If you go into anything with the mindset that you have to have “talent” to be successful at it, you will likely give up long before you ever find out how good you could have been. As former NBA all –star Bill Walton points out, “My brother Bruce and I are the only brother combination to have played in a Super Bowl and won an NBA title. And our parents were the most un-athletic people you’ve ever seen. If you’re sitting back and thinking, ‘My parents blew this for me,’ that’s not how it works. It’s on you.”
The one thing most star child actors and singers have in common is not a “gift” for their craft, but rather parents with a dream for them that they pursue relentlessly. Justin Bieber did not pop out of his mother’s womb singing. He was encouraged to sing on camera by his parents from an early age, giving him a head-start and plenty of hours of practice. He probably put in the popularized 10,000 hours of practice (necessary to reach mastery level in any vocation) before most kids realized singing was a potential career option.

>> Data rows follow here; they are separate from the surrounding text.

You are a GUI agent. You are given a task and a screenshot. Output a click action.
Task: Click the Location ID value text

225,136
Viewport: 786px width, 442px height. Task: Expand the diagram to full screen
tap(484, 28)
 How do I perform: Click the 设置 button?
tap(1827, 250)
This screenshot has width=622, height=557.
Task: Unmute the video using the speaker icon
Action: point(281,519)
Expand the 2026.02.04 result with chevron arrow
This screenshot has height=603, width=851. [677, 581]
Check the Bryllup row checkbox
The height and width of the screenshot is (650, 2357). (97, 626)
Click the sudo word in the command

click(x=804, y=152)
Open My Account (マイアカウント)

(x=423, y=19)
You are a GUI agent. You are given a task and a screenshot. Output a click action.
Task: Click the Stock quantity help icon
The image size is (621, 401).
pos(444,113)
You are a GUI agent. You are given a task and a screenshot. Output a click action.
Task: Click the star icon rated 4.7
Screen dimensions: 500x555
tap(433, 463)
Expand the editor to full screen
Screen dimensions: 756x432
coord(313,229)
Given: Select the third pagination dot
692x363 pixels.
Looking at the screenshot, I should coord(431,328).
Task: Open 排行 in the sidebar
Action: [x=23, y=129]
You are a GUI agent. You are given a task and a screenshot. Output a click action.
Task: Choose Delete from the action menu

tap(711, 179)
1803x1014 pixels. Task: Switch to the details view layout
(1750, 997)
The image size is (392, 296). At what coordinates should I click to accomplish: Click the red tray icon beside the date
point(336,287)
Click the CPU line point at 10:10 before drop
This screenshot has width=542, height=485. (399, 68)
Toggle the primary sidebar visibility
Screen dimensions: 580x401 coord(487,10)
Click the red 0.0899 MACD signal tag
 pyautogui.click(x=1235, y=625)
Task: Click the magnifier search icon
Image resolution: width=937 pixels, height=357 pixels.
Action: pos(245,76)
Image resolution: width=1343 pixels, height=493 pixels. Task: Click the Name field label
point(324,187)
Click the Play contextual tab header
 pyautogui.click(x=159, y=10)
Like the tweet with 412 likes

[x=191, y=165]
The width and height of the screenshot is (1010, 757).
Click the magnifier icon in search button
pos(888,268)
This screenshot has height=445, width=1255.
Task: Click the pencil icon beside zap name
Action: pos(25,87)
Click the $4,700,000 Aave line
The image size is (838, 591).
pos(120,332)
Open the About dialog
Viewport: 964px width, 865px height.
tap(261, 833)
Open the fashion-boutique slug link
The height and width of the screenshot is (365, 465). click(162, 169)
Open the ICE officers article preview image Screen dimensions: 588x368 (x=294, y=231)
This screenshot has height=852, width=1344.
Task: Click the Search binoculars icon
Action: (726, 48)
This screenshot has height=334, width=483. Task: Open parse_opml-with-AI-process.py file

Put a majority of kids in that same environment, and they likely would have turned into Justin Biebers too, just with different names.
Many point to Tiger Woods as someone who was blessed with natural gifts that predisposed him to be a great golfer. Interestingly, neither Tiger nor his father, have ever suggested that Tiger was born with a gift for playing golf. Tiger’s explanation for his early interest in the game is encapsulated in his own words: “Golf for me was an apparent attempt to emulate the person I looked up to more than anyone; my father.” Both father and son, when asked to account for Tiger’s incredible successes, always gave the same answer: “Hard work… Very, very hard work.”
From the Jackson Five to Andre Agassi to golfer Michelle Wie to endless child actors and actresses, if you look closely, I think you will find that the family environment they came out of had more to do with their successes than any heritability.